Seduced by the Sacred: Forging a Jewish Art

The Jewish Art Salon, founded in 2008, comprises over 150 visual art professionals. As Jews in the visual arts, they explore how Jewish identity defines and fulfills personal creativity and expression. This new generation of Jewish artists came of age after the 1970’s and craved more authentic religious and cultural experiences. It was not uncommon for these Jews to be drawn to traditional forms of Jewish study such as the Hebrew Bible, the Talmud and the Kabbalah even though they were born to non-religious backgrounds with little or no Hebrew education. As these artists became more familiar with Jewish ideas of the sacred, their knowledge of art history beckoned. How to address the sacred in the visual arts from a modern Jewish perspective?
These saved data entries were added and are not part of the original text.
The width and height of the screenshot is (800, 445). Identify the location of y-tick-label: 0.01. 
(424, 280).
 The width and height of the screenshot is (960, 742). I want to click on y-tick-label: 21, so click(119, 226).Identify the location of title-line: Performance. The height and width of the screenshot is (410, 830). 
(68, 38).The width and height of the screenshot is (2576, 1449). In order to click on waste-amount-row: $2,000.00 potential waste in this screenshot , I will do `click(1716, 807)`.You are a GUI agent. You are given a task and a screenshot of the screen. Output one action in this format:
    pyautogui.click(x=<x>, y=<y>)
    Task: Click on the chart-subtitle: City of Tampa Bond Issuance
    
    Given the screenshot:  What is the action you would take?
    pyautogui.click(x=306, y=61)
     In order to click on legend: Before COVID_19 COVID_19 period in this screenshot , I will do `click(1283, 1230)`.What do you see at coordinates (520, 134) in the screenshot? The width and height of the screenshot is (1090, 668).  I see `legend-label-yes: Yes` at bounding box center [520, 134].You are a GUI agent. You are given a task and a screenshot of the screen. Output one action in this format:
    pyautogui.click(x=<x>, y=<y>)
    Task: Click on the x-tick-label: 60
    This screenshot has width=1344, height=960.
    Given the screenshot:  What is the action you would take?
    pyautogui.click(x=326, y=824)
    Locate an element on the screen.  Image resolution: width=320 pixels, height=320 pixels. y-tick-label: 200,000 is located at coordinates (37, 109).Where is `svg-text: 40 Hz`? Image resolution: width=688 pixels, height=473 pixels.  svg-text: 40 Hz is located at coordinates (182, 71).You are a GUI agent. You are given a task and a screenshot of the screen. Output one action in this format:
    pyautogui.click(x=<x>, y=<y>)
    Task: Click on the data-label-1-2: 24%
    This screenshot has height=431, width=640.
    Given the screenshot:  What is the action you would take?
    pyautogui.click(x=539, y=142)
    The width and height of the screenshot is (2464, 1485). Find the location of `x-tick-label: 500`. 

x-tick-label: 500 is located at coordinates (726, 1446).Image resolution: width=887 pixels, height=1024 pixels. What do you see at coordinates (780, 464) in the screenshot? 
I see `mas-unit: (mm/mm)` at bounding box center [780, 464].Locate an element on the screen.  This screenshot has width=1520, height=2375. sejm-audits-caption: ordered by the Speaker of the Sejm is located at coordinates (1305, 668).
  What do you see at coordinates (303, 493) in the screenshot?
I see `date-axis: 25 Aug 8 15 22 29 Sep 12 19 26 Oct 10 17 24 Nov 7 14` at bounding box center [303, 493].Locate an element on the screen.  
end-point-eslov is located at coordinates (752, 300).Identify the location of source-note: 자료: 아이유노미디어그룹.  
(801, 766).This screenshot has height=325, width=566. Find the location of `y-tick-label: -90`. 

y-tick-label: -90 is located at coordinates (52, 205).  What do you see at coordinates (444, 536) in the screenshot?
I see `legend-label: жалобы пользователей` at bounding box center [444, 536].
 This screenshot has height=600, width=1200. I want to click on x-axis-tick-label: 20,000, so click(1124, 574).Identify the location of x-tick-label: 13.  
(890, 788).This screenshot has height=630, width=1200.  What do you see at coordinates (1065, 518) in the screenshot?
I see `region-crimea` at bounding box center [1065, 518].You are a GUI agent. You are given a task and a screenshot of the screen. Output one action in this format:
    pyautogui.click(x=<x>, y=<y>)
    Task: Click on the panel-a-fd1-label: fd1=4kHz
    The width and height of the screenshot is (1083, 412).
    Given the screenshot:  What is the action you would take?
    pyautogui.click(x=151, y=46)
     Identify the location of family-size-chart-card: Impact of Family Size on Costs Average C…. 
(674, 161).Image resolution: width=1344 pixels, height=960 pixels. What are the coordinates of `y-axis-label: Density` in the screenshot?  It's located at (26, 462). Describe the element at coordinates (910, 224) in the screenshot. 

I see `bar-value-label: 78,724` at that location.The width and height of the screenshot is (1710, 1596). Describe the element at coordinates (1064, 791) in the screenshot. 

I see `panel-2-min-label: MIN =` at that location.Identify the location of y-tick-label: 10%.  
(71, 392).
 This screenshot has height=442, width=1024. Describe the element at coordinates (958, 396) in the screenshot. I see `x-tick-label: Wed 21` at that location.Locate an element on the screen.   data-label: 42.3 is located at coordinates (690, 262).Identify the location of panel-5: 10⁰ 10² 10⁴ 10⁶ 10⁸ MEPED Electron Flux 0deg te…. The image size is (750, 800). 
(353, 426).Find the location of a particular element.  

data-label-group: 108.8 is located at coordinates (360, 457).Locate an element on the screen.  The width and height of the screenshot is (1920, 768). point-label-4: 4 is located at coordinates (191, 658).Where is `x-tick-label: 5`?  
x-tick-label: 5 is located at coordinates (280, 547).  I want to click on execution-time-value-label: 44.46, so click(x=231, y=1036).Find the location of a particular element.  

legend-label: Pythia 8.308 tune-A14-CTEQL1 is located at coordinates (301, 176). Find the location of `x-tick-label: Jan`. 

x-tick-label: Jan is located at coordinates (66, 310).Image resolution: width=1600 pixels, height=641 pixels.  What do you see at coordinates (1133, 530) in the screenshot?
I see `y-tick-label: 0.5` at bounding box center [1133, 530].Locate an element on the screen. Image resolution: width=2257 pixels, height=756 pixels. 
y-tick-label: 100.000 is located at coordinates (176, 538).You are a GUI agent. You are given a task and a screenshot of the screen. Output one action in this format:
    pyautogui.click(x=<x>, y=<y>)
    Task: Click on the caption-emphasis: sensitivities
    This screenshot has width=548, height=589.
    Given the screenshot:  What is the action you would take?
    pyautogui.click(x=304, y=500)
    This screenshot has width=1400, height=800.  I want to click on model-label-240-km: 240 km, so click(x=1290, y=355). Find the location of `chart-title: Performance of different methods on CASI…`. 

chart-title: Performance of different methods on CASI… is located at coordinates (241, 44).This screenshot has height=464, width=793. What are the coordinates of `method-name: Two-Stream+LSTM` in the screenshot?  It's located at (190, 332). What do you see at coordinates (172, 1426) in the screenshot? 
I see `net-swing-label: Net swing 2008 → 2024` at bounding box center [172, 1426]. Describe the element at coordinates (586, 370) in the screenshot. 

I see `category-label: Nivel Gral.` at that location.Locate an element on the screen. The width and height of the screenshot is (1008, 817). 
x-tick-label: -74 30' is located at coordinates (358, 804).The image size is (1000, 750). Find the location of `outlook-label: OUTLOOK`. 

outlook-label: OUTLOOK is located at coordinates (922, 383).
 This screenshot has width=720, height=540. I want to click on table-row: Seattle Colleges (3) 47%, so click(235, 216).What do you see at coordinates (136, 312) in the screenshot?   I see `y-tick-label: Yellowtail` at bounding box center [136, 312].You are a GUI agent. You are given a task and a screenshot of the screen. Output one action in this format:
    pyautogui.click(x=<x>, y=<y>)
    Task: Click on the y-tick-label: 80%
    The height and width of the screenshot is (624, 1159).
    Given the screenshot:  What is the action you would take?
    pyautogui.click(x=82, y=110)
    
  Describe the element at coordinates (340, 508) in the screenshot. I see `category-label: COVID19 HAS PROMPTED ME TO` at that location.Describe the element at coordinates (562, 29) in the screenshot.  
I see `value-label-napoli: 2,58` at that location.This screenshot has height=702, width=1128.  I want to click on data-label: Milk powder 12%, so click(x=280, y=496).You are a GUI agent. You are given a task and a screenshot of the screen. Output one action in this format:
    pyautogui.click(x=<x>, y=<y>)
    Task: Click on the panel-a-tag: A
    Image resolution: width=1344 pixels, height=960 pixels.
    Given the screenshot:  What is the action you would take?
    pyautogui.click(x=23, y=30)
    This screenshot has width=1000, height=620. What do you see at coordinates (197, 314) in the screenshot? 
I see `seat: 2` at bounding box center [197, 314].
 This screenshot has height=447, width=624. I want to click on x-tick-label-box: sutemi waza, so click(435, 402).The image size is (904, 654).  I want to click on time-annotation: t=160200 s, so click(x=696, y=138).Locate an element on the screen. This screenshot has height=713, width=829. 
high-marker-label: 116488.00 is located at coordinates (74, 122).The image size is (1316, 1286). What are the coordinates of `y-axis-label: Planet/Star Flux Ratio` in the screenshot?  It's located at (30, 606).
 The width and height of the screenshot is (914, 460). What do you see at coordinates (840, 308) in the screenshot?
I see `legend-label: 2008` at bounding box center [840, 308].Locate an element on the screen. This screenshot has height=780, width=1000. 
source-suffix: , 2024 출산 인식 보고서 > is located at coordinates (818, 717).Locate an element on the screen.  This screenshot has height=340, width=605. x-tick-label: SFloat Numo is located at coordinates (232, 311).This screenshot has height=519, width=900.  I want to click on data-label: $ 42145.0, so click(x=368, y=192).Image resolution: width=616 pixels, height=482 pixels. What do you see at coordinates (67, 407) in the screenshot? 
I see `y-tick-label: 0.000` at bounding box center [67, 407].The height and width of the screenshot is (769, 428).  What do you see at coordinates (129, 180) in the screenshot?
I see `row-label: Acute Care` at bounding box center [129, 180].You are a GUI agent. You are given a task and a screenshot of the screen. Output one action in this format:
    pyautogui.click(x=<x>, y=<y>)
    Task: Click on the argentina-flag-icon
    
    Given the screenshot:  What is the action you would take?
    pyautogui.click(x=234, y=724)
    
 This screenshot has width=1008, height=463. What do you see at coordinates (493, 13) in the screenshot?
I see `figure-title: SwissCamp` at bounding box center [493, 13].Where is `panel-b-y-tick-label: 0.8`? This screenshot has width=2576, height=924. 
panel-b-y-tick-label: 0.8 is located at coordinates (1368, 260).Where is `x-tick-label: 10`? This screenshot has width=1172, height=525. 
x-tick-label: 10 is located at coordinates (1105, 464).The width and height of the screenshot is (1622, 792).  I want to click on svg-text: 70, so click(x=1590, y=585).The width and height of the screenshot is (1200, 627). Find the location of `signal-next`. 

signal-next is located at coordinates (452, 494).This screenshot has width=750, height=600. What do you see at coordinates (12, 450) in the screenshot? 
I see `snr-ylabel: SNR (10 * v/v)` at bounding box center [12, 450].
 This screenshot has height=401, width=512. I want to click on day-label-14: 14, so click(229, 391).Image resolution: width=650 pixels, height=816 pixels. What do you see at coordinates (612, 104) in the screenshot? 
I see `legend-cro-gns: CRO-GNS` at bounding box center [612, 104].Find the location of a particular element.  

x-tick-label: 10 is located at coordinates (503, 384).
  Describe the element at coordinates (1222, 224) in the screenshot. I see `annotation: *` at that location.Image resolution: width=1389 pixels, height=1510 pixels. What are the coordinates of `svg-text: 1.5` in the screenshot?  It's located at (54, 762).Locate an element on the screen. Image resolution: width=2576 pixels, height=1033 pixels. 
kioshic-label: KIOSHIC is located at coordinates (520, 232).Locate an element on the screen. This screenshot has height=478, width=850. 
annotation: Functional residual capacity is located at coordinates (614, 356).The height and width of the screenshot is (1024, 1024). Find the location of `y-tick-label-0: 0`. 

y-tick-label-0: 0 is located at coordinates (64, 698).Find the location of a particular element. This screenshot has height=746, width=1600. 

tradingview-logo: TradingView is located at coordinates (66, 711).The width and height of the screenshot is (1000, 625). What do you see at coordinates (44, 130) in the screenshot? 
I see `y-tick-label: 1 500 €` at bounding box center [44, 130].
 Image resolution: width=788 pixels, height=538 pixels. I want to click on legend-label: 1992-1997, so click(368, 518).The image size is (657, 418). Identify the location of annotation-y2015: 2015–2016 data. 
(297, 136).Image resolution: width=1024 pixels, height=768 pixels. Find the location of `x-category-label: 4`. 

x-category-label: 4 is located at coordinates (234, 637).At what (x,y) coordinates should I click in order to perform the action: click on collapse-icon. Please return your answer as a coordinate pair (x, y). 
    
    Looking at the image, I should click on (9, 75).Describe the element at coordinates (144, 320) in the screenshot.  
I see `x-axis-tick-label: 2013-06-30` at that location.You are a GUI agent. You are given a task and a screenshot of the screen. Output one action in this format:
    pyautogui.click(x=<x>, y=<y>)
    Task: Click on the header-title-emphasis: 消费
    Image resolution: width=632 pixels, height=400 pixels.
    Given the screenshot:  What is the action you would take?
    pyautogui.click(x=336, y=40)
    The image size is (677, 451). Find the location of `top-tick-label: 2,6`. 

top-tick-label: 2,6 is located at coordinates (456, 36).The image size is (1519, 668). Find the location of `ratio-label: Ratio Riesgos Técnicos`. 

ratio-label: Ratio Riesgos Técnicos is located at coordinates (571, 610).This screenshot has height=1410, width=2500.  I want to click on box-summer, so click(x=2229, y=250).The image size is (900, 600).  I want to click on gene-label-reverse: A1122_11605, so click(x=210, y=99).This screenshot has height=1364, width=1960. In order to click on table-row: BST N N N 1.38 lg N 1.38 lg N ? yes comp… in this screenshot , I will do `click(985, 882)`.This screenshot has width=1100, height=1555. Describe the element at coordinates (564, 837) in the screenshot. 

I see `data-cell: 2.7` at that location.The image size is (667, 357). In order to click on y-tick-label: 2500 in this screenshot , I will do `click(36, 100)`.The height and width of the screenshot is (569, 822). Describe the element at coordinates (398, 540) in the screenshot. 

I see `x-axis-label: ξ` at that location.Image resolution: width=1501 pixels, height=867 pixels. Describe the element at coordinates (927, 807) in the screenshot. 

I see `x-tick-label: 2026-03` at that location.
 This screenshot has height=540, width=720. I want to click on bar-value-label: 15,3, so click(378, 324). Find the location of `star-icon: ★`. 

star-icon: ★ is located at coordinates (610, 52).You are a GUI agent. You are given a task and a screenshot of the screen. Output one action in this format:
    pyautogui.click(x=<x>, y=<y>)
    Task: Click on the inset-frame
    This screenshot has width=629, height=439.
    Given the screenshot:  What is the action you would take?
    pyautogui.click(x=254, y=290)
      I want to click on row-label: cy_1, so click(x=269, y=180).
The sacred is traditionally thought of as the place where the Divine meets the mundane. While this realm fundamentally exists beyond our everyday experience, at times it can be brought into our reality by key rituals, objects, visions or texts. For thousands of years, the use of art was an important factor in stimulating this experience. Christian, Buddhist, and Hindu artists created sacred art often used in religious worship. The visual languages were clearly defined. While there always has been ritual Jewish art, Jews were relative latecomers to Western fine art traditions. During the late 19th century, as Jewish artists increasingly engaged in Western fine art production, the beginnings of Modernism effectively banned explorations of the sacred. This pushed more and more Jewish artists into assimilation alienating them from their religion and Jewish culture. One hundred years later the cultural landscape has radically changed. Postmodernism’s eclectic view of religion, identity and art has opened up the dramatic possibility of exploring a Jewish modern understanding of the sacred.The very nature of the sacred; beyond proof and rationality, immutable, intractable, once again became desirable and easily connected to the entire history of Judaism. Christian art had fixed iconography and history; Jewish art reveled in its own indeterminability. An invisible God and the space of encounter invite radical re-understandings of texts and images.

The Sabbath song Lechah Dodi, refers to the mystical marriage between God and the Jewish people, welcoming the Sabbath Bride in a holy interaction of the sacred and the mundane. We, the curators, are using this poem as a paradigm for Jewish artists who are willing to encounter experiences far greater than themselves. This paradigm explores the love and the sense of the forbidden that comprises the unique faith of the Jewish artist working at this time, forging bold new ideas about Jewish Art.